Reeling at first, he quickly recovered and took the fine art route. He has never looked back, and it is clear from the work he has produced since leaving college that he doesn't need the spark of someone else's work for his own imagination to fire.
He was in Mexico at Christmas and was inspired by the native attitude to death. "They have these great celebrations and it's really inspiring. I saw correlations between what I was doing and their fascination for skulls and symbols, things they use on their traditional Day of the Dead."
He haggled with a stall holder to buy a bag of 500 small Mexican crosses and was tempted to return to the fray on finding she had only given him 320. But he can smile about it now and make plans for the crosses to be incorporated into future work.
Despite the hangover, Dan Baldwin's meticulous attention to detail is clear. Fastidiously he clears a tiny blemish from the glass covering the Opus print.
You can see why his pictures are popular. They may not wear their meaning on their sleeve, but they are vibrant and edgy.

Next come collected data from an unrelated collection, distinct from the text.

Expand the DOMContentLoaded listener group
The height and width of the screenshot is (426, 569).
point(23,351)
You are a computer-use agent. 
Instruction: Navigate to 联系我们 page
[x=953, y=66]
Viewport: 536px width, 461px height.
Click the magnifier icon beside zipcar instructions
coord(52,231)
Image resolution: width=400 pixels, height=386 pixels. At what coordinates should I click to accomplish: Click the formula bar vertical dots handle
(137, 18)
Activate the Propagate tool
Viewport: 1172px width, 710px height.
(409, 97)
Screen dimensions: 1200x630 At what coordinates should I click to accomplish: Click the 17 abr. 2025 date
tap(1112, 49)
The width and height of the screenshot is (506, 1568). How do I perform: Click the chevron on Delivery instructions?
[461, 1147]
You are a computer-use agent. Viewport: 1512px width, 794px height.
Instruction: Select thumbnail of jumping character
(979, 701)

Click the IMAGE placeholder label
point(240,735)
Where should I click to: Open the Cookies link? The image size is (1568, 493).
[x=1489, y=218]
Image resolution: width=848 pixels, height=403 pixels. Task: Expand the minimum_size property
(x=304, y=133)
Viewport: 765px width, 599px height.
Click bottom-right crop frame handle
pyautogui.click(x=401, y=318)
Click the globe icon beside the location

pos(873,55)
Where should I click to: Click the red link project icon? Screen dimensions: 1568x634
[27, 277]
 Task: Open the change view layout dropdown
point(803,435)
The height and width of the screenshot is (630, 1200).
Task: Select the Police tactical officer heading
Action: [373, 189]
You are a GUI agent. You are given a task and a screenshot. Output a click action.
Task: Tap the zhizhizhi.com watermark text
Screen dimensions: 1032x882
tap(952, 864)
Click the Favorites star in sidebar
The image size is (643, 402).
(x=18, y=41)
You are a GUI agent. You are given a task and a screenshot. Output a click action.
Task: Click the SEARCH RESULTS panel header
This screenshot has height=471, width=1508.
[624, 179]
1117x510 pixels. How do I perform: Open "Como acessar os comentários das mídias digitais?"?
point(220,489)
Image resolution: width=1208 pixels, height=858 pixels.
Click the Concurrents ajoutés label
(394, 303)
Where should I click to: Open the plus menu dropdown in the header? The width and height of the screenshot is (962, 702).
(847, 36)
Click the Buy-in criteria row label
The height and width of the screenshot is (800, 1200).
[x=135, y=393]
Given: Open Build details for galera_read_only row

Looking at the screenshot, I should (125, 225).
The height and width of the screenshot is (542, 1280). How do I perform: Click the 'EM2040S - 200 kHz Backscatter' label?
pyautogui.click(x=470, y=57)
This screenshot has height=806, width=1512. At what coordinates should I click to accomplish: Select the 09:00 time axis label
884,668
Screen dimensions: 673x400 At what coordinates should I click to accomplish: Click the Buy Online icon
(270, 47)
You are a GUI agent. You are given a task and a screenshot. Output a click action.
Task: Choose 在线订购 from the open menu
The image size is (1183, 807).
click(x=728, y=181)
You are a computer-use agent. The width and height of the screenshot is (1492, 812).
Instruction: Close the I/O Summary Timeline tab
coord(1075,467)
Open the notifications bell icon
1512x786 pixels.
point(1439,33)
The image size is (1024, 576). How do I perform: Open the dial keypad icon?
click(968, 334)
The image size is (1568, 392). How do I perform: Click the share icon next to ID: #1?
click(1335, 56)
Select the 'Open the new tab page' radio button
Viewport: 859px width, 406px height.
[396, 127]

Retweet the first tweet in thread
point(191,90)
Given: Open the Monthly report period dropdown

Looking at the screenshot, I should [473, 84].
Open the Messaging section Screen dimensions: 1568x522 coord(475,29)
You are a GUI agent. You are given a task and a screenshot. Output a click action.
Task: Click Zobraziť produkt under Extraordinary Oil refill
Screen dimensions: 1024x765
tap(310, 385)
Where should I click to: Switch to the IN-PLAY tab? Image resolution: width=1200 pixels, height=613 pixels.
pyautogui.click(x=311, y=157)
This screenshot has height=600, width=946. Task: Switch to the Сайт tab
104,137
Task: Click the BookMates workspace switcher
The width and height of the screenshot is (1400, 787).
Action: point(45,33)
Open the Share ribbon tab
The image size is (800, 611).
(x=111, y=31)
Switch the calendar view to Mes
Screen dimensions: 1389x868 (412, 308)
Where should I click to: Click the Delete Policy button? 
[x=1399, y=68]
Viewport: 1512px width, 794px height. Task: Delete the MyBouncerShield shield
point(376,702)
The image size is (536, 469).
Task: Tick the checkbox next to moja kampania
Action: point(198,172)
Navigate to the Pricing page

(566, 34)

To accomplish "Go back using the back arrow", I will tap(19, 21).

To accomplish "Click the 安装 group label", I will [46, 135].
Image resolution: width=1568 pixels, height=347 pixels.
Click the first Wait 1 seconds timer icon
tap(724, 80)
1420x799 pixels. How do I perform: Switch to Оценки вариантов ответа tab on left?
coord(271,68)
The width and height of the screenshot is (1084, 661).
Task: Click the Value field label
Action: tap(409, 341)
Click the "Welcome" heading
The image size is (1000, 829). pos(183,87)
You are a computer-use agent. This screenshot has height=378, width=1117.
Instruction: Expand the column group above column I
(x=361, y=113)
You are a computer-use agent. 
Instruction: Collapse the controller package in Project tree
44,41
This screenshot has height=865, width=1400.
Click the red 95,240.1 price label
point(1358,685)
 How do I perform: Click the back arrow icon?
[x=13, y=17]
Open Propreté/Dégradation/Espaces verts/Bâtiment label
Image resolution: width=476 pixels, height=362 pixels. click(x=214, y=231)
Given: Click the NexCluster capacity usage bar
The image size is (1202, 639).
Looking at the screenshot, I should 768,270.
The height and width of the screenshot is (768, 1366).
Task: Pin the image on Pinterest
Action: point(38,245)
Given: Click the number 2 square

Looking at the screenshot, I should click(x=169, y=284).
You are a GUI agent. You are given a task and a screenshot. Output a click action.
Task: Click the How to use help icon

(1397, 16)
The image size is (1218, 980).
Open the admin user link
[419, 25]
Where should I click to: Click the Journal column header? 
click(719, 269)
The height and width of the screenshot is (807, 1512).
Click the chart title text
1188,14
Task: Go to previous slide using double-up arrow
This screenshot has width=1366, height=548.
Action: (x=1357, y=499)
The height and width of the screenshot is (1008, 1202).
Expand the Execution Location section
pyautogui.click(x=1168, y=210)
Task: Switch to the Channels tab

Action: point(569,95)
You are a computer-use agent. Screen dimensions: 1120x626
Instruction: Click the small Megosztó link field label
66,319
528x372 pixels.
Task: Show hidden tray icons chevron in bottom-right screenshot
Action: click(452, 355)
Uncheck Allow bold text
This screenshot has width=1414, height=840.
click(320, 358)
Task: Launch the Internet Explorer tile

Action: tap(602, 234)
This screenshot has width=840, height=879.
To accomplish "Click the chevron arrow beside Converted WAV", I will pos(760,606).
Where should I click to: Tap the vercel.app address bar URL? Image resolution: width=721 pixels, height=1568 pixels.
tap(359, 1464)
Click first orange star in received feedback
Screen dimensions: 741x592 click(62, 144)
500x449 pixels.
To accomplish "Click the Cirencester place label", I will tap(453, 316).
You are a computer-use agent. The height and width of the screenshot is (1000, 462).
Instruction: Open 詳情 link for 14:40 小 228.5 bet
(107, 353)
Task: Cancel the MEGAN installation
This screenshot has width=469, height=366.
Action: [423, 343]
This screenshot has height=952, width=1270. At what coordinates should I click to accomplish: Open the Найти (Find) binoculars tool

It did not hurt that he was featured on BBC2's show, The Apprentice, being named as one of the top five artists in the country by that well known art critic Sir Alan Sugar.
Damien Hirst has bought his work and most of the stuff leaps off the easel.
All the prints on display in The Art House were snapped up immediately, at £300 each, with just one original work still available.
Following the lead of Turner Prize winner Grayson Perry, he has also made ceramics - all decorated with his life affirming symbols.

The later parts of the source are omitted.